Extrait ▸
"""
15 mai 2024

Temps de lecture : 9 min

Pierre Petillault (L’Alliance) : « Le pluralisme de la presse d’information peut disparaître. Nous y perdrions beaucoup collectivement »

Le financement de la presse d’information a été au cœur du colloque « Démocratie, information et publicité » organisé le 23 avril à La Sorbonne par l’UDECAM et l’ACPM en collaboration avec INfluencia. Pierre Petillault, directeur général de l’Alliance de la presse d'information générale, revient sur les enjeux économiques de cette famille de presse qui regroupe la presse quotidienne nationale et régionale, ainsi que la presse hebdomadaire régionale.
Pierre Petillault colloque Démocratie, Information et Publicité Alliance Apig

INfluencia : quels sont, pour les titres de presse représentés par l’Alliance, les enjeux et conséquences concrètes du lien entre information, démocratie et publicité ?

Pierre Petillault : traiter tous les aspects de l’information politique et générale, qui est la spécificité des titres de l’Alliance, nécessite des rédactions de grande taille. Les éditeurs que nous représentons emploient 42 % des journalistes français. C’est aussi chez eux que l’on trouve un haut niveau d’exigence sociale, en convention collective ou en accord d’entreprise. La première difficulté consiste à continuer à financer ce journalisme avec un haut niveau d’exigence sociale et déontologique. Aujourd’hui, en France, sans apport de capitaux extérieurs, on ne paie pas les journalistes ou, en tous cas, pas au tarif de la convention collective et des accords d’entreprises. C’est ce constat qu’il faut arriver à dépasser. Or, depuis l’année 2023, beaucoup de groupes sont de nouveau en difficulté, y compris parmi ceux qui allaient plutôt bien, qui s’étaient restructurés ou qui avaient fait de bons choix stratégiques et étaient revenus à l’équilibre. C’est le cas de Ouest-France ou d’Ebra. Il n’y a malheureusement pas grand monde à l’Alliance qui gagne de l’argent en ce moment… Pour qu’un groupe de presse ou qu’un titre puisse être indépendant, le financement de l’info doit reposer sur plusieurs piliers : la publicité, les abonnements, la vente au numéro, parfois la diversification, les revenus numériques quand on arrive à en dégager auprès des plateformes… Plus les sources de financement sont diversifiées, plus on est indépendant. C’est une évidence mais il est toujours bon de le rappeler.
"""
Extraits de données ▸
"""
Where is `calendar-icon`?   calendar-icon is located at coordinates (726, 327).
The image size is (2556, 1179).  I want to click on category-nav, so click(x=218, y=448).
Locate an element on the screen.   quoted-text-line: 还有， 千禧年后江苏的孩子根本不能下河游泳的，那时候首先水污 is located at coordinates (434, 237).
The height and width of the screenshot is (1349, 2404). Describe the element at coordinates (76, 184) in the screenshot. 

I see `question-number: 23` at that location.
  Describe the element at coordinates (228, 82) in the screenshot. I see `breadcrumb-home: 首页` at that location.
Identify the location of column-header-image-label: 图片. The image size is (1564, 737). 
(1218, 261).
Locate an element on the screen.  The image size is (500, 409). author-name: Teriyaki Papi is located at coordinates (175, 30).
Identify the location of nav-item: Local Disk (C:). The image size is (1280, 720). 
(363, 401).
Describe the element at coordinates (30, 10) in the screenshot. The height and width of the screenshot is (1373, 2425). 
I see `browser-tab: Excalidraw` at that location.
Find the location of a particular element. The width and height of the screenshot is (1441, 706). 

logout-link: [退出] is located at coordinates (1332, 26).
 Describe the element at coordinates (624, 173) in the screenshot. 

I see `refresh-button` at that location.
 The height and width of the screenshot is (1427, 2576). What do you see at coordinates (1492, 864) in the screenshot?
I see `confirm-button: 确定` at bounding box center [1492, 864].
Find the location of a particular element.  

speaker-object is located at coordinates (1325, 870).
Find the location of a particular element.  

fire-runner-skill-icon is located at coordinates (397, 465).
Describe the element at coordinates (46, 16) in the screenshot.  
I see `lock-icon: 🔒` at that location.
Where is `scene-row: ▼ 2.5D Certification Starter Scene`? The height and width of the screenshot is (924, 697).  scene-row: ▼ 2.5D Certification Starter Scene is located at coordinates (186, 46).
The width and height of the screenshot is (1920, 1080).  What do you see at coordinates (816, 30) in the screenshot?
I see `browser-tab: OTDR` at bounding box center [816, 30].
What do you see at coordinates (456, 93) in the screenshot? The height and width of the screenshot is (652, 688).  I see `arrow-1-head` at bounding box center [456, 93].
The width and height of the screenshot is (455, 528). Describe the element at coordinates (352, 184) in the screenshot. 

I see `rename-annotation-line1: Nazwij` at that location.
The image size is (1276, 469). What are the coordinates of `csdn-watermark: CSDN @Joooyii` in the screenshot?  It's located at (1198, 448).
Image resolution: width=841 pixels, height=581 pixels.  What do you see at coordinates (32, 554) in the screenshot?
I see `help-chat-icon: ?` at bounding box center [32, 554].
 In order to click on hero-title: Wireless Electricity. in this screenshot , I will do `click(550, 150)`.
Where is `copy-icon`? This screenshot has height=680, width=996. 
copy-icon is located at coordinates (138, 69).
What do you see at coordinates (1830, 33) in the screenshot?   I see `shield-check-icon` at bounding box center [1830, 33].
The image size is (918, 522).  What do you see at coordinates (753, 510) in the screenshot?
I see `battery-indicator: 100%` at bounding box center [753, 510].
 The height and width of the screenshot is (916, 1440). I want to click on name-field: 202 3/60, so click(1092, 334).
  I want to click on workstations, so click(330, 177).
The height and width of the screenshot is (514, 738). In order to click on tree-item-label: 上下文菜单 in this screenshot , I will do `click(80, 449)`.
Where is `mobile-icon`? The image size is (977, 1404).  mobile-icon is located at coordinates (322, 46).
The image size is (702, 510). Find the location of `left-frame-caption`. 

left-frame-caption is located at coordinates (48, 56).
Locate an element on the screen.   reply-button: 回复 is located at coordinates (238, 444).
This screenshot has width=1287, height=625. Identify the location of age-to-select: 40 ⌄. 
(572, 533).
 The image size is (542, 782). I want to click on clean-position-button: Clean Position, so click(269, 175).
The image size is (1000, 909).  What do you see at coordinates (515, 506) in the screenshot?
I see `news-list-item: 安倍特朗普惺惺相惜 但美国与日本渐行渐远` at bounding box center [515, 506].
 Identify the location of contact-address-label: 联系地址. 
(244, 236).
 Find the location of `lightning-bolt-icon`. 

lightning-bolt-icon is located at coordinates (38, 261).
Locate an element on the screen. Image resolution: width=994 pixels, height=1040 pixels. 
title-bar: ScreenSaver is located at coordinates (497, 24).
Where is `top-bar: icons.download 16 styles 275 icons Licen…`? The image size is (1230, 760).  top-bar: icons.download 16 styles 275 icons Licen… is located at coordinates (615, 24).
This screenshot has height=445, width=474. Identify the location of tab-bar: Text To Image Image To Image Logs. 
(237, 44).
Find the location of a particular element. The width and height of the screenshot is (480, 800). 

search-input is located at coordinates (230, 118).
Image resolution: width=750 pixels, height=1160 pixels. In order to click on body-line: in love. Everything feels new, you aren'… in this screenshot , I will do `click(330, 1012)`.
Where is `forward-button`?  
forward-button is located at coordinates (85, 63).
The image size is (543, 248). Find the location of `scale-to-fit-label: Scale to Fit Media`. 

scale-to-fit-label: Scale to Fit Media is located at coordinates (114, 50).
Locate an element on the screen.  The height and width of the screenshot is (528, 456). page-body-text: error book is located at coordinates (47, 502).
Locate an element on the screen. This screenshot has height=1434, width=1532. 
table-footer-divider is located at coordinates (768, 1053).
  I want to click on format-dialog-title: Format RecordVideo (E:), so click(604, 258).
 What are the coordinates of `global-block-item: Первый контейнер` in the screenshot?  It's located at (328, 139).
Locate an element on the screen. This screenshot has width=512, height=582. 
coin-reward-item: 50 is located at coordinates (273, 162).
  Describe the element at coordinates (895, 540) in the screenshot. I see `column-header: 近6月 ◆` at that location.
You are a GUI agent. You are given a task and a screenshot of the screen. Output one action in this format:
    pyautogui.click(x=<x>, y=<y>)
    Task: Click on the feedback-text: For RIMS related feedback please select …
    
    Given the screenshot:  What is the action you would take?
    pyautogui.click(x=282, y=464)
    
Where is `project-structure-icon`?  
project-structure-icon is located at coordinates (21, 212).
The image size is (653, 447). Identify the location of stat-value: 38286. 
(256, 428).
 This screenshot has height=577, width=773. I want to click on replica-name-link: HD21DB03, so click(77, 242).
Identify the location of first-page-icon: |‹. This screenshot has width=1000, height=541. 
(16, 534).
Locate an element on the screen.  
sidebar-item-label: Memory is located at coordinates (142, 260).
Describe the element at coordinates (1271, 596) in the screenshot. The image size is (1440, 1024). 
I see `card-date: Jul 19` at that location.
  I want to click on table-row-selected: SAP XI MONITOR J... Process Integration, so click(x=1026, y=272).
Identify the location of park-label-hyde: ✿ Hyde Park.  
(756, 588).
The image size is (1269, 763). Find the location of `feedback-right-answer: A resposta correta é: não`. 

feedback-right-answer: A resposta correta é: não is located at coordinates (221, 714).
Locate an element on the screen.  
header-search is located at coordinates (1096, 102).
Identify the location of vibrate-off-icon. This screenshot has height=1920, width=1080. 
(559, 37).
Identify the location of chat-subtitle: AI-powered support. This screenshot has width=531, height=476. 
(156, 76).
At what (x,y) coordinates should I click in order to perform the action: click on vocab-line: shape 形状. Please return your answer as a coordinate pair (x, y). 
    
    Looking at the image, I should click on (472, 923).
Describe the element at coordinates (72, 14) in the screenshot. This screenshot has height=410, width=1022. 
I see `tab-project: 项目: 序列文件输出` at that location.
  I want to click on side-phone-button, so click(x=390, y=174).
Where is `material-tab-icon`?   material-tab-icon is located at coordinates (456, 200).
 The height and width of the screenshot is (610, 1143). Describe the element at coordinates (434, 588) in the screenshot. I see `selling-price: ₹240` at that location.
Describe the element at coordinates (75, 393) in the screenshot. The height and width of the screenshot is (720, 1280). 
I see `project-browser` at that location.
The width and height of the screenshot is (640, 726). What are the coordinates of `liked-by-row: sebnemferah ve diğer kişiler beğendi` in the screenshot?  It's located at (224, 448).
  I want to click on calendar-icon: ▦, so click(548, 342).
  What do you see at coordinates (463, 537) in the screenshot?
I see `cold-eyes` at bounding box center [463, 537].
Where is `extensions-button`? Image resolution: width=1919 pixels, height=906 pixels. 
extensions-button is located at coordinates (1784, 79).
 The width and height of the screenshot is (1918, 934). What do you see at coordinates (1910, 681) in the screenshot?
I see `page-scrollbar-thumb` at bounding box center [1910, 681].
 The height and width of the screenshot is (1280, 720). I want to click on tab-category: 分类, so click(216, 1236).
"""
Tâche A ▸ Expliquez, d'après l'extrait, pourquoi le financement de l'information doit reposer sur plusieurs piliers.
Tâche B ▸ Recopiez le passage de l'extrait compris entre « Temps de lecture » et « et publicité ? », ces deux bornes incluses.

Réponse A ▸ C'est la condition pour qu'un groupe de presse ou un titre puisse être indépendant. Plus les sources de financement sont diversifiées, plus on est indépendant.

Réponse B ▸
Temps de lecture : 9 min

Pierre Petillault (L’Alliance) : « Le pluralisme de la presse d’information peut disparaître. Nous y perdrions beaucoup collectivement »

Le financement de la presse d’information a été au cœur du colloque « Démocratie, information et publicité » organisé le 23 avril à La Sorbonne par l’UDECAM et l’ACPM en collaboration avec INfluencia. Pierre Petillault, directeur général de l’Alliance de la presse d'information générale, revient sur les enjeux économiques de cette famille de presse qui regroupe la presse quotidienne nationale et régionale, ainsi que la presse hebdomadaire régionale.
Pierre Petillault colloque Démocratie, Information et Publicité Alliance Apig

INfluencia : quels sont, pour les titres de presse représentés par l’Alliance, les enjeux et conséquences concrètes du lien entre information, démocratie et publicité ?